If you want to learn more about digital images and their representation and use in bioimage analysis, we recommend the NEUBIAS Image Analysis Training Resource, as well as the lecture on bioimage analysis by Robert Haase. Introductions to the basics of (classcial) imaging files are provided by Shaw & Hinchcliffe, 2013, and with a focus on medical imaging by Larobina & Morino, 2013. A comprehensive introduction to these principles is furthermore provided in textbooks, e.g., “Principles of Light Microscopy: From Basics to Advanced” (Springer, 2022).
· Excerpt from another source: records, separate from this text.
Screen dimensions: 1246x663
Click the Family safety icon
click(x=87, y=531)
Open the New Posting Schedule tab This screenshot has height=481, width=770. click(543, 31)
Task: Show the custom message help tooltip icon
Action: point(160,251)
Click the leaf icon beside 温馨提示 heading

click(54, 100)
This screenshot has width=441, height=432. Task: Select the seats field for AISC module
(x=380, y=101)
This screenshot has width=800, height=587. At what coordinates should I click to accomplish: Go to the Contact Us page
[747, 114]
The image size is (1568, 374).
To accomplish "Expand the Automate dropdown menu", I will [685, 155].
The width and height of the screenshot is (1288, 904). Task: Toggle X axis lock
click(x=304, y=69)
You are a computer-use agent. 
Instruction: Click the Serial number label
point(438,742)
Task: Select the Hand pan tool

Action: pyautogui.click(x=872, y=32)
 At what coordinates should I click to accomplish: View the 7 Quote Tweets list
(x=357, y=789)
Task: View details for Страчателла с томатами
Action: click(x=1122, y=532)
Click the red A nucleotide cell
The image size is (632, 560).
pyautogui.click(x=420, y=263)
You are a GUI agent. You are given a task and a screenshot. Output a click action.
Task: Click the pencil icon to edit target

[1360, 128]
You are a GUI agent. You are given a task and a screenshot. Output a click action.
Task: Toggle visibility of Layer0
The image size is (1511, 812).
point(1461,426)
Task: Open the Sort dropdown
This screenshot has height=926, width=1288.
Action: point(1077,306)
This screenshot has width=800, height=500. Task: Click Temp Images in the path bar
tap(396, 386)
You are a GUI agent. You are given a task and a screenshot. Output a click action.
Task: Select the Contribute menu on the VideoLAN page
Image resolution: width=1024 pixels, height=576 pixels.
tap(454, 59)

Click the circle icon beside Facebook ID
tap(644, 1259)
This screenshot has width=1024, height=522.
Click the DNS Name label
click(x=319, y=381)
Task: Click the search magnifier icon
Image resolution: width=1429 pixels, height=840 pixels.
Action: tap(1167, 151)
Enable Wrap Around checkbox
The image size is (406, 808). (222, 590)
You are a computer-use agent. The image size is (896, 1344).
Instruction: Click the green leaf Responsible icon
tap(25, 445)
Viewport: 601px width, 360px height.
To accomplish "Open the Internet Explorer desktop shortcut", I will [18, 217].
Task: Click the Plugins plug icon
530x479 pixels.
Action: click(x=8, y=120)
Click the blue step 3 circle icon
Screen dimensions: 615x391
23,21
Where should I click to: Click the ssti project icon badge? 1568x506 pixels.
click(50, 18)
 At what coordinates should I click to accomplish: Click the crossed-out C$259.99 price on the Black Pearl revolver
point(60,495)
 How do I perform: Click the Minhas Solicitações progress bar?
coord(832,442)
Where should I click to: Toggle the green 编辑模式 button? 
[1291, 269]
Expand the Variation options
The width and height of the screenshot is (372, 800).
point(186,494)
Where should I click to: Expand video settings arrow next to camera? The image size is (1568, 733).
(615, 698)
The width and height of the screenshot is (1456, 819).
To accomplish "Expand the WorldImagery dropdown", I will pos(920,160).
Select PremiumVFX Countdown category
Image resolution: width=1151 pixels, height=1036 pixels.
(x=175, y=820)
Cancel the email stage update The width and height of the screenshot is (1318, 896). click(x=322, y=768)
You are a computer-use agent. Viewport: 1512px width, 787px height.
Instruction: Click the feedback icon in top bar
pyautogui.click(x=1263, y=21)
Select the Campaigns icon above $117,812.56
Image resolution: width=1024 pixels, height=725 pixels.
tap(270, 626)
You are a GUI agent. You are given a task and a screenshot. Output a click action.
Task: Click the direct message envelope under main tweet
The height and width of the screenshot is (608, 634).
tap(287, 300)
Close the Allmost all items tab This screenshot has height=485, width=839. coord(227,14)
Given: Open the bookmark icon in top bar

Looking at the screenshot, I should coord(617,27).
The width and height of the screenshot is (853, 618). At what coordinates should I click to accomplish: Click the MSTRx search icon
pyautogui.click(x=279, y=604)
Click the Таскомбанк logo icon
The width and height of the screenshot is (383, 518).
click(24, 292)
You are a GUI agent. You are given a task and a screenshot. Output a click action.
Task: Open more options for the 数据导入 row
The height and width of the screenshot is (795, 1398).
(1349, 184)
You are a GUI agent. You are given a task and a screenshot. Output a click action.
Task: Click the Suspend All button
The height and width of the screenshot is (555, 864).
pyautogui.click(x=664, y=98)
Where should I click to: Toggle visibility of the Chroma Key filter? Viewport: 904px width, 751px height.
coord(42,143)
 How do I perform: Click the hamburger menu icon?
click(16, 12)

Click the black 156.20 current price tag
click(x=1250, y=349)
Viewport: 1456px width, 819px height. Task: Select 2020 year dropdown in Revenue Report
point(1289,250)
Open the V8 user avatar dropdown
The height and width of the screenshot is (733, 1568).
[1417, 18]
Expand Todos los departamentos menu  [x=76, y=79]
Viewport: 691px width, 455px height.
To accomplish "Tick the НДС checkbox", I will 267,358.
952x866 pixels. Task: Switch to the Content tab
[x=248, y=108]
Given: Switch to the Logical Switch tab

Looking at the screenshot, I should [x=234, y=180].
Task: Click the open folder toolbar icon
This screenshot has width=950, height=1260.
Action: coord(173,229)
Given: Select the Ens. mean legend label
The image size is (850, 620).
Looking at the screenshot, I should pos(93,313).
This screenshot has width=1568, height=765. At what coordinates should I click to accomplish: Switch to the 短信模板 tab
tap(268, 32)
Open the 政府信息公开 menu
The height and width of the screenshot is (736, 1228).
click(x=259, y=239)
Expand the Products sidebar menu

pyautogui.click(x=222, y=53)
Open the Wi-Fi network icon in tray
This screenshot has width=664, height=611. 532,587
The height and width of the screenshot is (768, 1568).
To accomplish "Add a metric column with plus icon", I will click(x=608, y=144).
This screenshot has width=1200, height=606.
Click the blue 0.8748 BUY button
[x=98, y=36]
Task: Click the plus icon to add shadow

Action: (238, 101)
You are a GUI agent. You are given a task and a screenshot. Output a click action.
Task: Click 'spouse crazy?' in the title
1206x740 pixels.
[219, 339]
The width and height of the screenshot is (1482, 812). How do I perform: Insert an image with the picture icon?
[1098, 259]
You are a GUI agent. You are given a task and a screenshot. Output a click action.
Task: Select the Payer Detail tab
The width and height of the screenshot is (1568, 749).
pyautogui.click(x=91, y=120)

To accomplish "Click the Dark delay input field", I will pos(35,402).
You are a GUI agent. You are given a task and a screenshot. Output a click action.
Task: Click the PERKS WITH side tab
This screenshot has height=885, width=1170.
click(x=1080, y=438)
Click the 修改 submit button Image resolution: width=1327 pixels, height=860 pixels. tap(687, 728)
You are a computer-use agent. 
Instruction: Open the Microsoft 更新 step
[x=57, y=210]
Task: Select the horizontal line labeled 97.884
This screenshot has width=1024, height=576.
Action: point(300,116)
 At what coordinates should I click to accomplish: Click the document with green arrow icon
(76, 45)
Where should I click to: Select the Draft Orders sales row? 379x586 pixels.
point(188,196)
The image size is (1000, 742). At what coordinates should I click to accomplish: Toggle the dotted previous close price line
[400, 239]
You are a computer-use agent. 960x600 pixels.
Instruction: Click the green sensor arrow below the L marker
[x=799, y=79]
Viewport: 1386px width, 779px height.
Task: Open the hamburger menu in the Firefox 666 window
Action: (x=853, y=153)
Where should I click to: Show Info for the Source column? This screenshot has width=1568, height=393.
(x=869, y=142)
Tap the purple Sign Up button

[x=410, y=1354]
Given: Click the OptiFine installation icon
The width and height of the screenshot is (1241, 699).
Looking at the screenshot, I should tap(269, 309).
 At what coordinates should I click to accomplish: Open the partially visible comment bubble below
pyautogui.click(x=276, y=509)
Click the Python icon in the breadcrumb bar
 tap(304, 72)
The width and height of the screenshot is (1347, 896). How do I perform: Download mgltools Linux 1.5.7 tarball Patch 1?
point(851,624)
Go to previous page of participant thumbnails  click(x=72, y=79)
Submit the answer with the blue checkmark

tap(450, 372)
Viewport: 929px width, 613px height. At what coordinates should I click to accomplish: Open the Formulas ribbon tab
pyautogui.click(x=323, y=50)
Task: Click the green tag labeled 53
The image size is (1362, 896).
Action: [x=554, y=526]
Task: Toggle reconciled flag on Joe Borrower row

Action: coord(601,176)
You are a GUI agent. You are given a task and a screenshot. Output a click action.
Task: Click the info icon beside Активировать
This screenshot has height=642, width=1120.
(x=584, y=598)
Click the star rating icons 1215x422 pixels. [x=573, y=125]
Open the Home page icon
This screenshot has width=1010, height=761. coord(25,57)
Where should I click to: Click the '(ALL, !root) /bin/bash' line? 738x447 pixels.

The complexity of bioimaging data

Data acquired in bioimaging experiments can be quite complex. The reason is that the imaging modalities used can produce very different types of images, image sizes, image dimensions, etc. Consider an experiment in which cells are imaged in two dimensions (x and y), but consecutively over several time points (t), each time recording three different fluorescence channels (c). The image is a 4-dimensional array, that can become quite large depending on its dimensions and bit-depth. An example of particularly large image file are whole slide images, i.e., the digitization of a whole microscopy object slide with wide-field bright-light or even multi-channel fluorescence imaging. Such images typically reach sizes in the two-digit gigabyte range. The organization of the image in the file format has to be in accordance with technical capabilities of computer software to allow using it for the desired purpose. This includes organization in tiles and storage at multiple resolutions in the same file (pyramidal structure). You can find a non-technical explanation of these concepts here.
Special imaging modalities like Fluorescence Lifetime Imaging (FLIM) or Hyperspectral Imaging (HSI) record even more values at each pixel, increasing the complexity of the image. In many advanced imaging modalities, file sizes and complexity pose challenges to both storage space and processing of images (Ouyang, 2017).